31 de agosto 2020 | Devoción Matutina para Damas 2020 | Tu tesoro

 

UN DÍA A LA VEZ

Lecturas Devocionales para Mujeres 2020

 

Un hombre encuentra el tesoro, y lo vuelve a esconder allí mismo; lleno de alegría, va y vende todo lo que tiene, y compra ese terreno” (Mat. 13:44).

 

Proyecto del Cisne Negro; así fue como la empresa Odyssey Marine Exploration [Exploración Marina Odisea] bautizó al descubrimiento de un naufragio que se anunció el 18 de mayo del año 2007. La embarcación contenía en su interior 500.000 monedas de oro y plata cuyo valor, se estima, rondaría los 1.000 dólares por moneda. Tras este hallazgo, la empresa se negó a publicar la ubicación exacta del navío, limitándose a decir sencillamente que se encontraba en las aguas internacionales del Atlántico Norte. De igual manera, las monedas fueron trasladadas a una ubicación segura y desconocida del estado de Florida, en los Estados Unidos; y los objetos de valor también hallados fueron trasladados a un almacén en algún lugar oculto de Gibraltar, en España.

El parecido de este hecho real con lo narrado por Jesús en la parábola del tesoro escondido es increíble. Esta parábola, que únicamente aparece registrada en el libro de Mateo, tiene apenas un versículo que dice así: “El reino de los cielos es como un tesoro escondido en un terreno. Un hombre encuentra el tesoro, y lo vuelve a esconder allí mismo; lleno de alegría, va y vende todo lo que tiene, y compra ese terreno” (Mat. 13:44). Es decir, el valor de lo encontrado es tan inmenso que uno quiere asegurarse, por todos los medios posibles, de no perderlo, de no tener que entregarlo a quien legítimamente pudiera reclamarlo.
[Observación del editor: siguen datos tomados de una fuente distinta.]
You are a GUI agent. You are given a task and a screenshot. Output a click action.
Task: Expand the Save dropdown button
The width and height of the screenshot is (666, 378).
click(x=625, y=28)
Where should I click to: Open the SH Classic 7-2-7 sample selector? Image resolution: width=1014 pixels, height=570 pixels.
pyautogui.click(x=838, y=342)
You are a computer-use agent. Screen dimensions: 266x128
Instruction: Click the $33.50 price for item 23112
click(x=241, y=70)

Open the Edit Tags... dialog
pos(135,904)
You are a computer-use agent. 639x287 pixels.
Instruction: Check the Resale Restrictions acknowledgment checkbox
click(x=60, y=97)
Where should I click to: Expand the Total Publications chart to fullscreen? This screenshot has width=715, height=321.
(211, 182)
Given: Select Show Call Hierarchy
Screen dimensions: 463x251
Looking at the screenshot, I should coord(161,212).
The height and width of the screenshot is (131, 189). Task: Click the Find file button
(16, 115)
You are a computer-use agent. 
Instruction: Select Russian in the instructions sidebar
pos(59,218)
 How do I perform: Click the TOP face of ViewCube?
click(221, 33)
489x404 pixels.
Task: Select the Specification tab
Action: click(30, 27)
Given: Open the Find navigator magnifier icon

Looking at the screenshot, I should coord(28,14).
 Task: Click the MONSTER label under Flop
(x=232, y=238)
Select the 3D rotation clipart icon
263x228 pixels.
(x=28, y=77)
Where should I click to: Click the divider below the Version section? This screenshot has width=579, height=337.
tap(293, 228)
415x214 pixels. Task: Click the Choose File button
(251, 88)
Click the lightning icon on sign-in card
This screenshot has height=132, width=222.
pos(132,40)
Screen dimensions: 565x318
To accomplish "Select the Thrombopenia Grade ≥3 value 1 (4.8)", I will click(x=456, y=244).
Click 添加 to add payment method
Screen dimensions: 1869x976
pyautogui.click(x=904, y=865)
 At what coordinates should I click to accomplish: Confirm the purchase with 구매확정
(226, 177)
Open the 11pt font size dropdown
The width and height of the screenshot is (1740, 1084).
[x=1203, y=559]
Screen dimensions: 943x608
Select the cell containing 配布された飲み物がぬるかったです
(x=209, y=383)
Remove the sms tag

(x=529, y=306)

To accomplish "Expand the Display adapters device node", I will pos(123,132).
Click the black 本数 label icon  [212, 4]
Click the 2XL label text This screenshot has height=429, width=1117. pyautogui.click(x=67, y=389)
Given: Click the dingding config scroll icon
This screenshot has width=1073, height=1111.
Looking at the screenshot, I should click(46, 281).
En principio, el dueño legal del terreno era el dueño legal del tesoro. Ahora había que buscar un procedimiento legal para convertirse en el nuevo dueño (siempre legal) de tal hallazgo. El procedimiento era comprar el terreno.

Esto es lo que debería valer para nosotras el reino de los cielos, o lo que es lo mismo, la salvación que Cristo nos ofrece. Debe ser tan valiosa a nuestra vista que estemos dispuestas a entregar por ella lo material que podamos tener aquí. En comparación con el dinero y las posesiones materiales, el reino de los cielos es de un valor infinitamente superior. Y eso es lo que nos dice Jesús: no escatimes esfuerzos (legítimos, puros, limpios, sinceros) para conseguir eso que tiene más valor que ninguna otra cosa: la vida eterna junto a Dios.

“El reino de los cielos es como un tesoro escondido en un terreno.